A curator himself who has organized exhibitions — together with the current “JR: The Chronicles of San Francisco” (2019-20) — Benezra has additionally written about artists resembling Jasper Johns, Clyfford Still and Franz West.

Benezra will help with the seek for his successor, the museum mentioned, persevering with his stewardship till a brand new director has been employed. Asked whether or not a part of his determination to go away now was to make room for a girl or particular person of coloration, Benezra mentioned the following director ought to be “empathic, passionate, inclusive and courageous.”

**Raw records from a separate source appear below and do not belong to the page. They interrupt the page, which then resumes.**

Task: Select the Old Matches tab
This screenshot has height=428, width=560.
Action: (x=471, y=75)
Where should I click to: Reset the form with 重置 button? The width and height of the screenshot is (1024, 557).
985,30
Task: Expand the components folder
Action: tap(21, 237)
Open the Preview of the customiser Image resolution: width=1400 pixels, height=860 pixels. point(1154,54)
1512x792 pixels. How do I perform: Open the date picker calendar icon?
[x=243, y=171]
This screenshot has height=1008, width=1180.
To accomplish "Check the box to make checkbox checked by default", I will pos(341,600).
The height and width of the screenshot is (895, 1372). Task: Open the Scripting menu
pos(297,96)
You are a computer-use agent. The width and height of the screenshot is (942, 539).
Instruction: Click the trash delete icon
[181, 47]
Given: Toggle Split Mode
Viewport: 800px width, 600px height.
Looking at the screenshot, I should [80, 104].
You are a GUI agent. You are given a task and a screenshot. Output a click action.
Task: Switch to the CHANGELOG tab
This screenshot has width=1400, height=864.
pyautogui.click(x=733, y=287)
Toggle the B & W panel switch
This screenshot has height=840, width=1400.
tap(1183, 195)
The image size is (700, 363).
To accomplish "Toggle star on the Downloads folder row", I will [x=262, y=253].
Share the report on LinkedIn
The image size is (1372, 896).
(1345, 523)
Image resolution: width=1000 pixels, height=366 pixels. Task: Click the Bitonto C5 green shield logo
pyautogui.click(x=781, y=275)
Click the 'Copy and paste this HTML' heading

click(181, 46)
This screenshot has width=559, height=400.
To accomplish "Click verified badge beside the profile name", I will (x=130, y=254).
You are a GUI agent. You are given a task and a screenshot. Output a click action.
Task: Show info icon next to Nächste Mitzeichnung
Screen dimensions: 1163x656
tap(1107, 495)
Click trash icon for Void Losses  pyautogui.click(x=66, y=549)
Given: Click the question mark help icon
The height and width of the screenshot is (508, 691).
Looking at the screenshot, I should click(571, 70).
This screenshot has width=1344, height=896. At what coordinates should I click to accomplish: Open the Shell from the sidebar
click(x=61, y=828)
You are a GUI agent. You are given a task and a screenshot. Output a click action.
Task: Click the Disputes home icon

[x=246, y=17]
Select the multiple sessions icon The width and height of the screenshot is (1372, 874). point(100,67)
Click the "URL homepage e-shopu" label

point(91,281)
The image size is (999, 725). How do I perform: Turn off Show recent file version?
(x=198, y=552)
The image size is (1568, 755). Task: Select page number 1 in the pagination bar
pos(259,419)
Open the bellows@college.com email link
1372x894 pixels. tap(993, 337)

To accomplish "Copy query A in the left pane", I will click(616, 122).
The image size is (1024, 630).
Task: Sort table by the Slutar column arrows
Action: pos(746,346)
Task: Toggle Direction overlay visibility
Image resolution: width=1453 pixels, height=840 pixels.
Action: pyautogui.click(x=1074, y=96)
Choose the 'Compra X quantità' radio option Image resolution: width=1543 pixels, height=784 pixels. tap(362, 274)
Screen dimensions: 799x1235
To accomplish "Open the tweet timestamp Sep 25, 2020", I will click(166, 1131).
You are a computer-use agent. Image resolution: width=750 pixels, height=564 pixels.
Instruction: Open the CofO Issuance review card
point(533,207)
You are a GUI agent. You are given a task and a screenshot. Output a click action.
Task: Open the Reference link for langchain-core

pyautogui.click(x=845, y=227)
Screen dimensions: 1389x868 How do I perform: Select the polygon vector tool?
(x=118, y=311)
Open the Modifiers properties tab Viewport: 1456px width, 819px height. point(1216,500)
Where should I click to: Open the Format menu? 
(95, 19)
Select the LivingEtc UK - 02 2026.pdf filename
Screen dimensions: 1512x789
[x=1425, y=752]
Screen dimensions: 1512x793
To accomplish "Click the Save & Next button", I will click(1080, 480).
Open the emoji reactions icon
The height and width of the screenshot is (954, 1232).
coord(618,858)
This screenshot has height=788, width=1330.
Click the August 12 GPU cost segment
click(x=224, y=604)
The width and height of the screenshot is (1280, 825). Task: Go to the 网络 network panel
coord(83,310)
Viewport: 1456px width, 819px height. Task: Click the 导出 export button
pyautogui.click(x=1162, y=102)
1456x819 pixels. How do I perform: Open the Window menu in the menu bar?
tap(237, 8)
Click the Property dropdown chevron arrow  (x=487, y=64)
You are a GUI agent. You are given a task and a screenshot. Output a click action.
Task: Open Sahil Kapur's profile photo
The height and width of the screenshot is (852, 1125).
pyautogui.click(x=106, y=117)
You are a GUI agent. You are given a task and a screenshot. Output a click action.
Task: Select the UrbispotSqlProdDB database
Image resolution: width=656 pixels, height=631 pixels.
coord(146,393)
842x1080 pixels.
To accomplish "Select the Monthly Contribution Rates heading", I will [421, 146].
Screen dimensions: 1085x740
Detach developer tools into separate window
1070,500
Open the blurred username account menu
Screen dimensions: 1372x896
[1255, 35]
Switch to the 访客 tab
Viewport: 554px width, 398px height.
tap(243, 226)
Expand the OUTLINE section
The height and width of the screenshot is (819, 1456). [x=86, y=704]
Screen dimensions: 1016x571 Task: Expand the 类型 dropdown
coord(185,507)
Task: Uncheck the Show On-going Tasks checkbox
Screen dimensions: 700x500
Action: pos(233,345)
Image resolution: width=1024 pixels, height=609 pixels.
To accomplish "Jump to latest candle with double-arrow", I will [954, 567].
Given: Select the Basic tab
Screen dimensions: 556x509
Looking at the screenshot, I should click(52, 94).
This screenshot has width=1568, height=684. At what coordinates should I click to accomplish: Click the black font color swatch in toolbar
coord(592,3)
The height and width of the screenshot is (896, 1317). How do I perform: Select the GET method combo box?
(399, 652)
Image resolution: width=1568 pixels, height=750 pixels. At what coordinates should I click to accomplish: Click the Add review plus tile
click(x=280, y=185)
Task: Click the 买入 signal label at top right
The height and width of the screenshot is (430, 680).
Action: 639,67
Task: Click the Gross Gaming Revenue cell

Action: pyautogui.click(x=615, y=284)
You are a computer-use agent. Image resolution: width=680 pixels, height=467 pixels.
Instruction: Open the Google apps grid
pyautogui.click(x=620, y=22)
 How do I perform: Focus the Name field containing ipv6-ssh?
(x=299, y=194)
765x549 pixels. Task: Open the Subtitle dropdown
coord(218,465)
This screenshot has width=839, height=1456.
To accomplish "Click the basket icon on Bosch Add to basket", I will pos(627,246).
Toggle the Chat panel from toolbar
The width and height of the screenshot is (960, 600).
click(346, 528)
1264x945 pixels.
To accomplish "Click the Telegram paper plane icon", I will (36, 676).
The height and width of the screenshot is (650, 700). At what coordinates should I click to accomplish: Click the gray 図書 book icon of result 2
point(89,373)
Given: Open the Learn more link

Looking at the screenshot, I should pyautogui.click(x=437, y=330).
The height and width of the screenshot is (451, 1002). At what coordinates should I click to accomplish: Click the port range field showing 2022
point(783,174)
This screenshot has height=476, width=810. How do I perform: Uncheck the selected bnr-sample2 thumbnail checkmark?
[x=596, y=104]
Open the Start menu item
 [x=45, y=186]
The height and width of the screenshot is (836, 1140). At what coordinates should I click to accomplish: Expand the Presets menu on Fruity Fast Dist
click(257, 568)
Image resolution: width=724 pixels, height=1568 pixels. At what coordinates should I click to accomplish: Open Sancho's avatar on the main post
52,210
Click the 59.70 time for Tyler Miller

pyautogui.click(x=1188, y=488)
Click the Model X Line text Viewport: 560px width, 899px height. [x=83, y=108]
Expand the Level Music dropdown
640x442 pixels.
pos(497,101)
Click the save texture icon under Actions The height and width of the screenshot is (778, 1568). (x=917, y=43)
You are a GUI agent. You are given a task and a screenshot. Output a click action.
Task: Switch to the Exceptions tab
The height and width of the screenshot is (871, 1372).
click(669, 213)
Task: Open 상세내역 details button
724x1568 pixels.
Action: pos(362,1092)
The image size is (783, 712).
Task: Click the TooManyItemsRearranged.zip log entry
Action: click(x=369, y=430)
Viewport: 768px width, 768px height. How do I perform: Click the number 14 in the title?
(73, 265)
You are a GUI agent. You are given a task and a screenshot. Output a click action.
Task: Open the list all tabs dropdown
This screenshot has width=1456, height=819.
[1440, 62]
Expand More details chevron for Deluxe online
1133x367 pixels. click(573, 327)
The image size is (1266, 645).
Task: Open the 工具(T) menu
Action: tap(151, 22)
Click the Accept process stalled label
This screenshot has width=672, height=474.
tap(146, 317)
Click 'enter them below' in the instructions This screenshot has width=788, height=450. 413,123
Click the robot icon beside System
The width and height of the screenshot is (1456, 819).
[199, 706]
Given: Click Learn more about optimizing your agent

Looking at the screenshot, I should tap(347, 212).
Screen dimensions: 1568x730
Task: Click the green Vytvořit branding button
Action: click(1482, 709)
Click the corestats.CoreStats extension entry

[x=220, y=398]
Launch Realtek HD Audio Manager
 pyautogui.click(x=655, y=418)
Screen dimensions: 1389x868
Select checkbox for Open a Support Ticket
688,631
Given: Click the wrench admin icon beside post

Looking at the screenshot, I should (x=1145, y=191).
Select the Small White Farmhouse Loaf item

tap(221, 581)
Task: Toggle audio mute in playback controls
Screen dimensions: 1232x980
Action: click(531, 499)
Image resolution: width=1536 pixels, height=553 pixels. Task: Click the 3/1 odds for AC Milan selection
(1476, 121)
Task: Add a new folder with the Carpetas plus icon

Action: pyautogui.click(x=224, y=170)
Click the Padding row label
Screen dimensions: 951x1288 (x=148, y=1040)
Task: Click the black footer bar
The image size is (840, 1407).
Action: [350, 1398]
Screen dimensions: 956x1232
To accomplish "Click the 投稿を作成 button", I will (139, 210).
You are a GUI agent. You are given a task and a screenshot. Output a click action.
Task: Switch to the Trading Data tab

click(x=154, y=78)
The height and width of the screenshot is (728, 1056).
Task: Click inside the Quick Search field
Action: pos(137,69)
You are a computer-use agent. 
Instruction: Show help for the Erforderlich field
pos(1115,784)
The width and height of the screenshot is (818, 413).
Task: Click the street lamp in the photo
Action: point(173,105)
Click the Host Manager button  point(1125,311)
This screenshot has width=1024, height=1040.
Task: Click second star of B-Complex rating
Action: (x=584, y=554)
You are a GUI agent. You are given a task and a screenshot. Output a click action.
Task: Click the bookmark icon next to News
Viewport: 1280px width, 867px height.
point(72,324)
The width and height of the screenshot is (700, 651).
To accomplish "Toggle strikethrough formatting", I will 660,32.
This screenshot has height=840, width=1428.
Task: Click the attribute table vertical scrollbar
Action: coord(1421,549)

“It is essentially vital that our subsequent director be an individual who’s captivated with trendy and notably up to date artwork,” he added. “In addition to administration, entrepreneurial, fund-raising expertise, and an ongoing dedication to our D.E.I. initiative, I believe it’s critically vital to have a director who’s tech savvy.”

Benezra will even be overseeing a retrospective of the Korean artist Nam June Paik and shifting Diego Rivera’s mural, “The Marriage of the Artistic Expression of the North and of the South on the Continent” (1940), from City College of San Francisco to the museum.

Next fall, SFMOMA will current the extremely anticipated exhibition of Joan Mitchell, which begins a deliberate yr of programming that highlights girls artists.

After that, he added, “I’m very a lot wanting ahead to taking the sabbatical I hoped to have final yr.”